Tuesday, August 14, 2012

Reflecting

I don't look in the mirror often. I must cop to an aversion to mirrors. I've gone years without knowing if, indeed, I even had a reflection.

It's not as difficult as you might think to go without looking at yourself - I don't use cosmetics and what I do with my hair can hardly be considered "styling". I don't need to see what I'm doing.

From time to time I take a look, just to see what's going on above my ever-lower boobs.

Funny thing...I can't see my eye color. Really. I can look and look, but I can't ever tell what color they are. I have to ask someone else.

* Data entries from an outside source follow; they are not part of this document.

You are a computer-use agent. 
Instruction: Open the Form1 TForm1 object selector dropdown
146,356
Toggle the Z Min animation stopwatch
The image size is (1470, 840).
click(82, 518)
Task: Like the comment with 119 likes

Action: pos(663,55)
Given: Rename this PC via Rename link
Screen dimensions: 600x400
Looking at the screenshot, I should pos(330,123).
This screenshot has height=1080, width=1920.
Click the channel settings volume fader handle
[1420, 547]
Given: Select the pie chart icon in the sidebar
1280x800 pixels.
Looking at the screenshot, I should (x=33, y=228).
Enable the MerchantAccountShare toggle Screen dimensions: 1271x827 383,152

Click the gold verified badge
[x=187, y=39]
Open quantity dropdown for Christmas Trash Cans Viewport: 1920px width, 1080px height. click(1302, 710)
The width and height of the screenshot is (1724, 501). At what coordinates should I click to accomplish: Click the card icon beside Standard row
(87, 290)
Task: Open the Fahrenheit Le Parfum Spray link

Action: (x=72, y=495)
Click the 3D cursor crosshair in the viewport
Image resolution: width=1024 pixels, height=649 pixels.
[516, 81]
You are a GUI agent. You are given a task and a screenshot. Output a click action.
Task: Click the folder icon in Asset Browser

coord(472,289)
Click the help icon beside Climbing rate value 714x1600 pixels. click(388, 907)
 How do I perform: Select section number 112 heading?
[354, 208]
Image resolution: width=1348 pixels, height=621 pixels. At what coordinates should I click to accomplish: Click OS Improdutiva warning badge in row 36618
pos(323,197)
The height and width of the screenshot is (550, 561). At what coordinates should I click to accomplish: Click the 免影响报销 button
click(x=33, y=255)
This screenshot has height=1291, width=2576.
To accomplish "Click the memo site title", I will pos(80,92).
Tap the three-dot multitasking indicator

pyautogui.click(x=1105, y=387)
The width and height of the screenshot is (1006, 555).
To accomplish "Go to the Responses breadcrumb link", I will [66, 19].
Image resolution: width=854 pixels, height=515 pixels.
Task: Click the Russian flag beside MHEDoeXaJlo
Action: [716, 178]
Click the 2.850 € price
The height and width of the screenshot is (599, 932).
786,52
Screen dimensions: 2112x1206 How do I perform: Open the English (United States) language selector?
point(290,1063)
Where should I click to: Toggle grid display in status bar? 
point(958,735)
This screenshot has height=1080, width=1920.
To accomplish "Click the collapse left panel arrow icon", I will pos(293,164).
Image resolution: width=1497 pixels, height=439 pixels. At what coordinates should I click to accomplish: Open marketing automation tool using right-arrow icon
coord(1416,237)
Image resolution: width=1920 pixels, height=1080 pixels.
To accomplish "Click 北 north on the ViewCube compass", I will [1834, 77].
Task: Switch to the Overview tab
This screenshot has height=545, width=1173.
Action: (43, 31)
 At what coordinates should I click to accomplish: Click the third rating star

Come to think of it, when I bother looking I don't see me. I see my grandfather. I see his eyes staring out into the nowhere, looking at what isn't there, thinking his lonely thoughts, dwelling. I see my grandmother, my Mother's mother, tired smile and high cheeks like the one picture I've seen of her. I see my mother, the set of her mouth, the way the lines form around my eyes when I smile, the stubborn set of her chin. I see a little of my father, mostly in the shape of my body, my shoulders and wrists. I see generations of family, a line back to the beginning, my ancestry looking back at me through eyes that see do much more than what's there.

It's only when I look at my children that I see myself. I see myself in them, characteristics that they can only have gotten from me. I see, in them, bits and pieces of the people I carry with me.

Sometimes people look at Bird or Sprout and tell me they look just like me. Lots of folks voice the opinion that my kids are beautiful. I am biased - of course they are beautiful - they are my mother, my grandmothers, my grandfathers, and on days when I am not too tired or worn in spirit, I'll even own they're a little bit me.

The only mirror I need reflects so much more than my visage...


2 comments:

Momlady said...

How true, how true.

Michelle Roebuck said...

What a perfectly perfect picture! Love it. And you.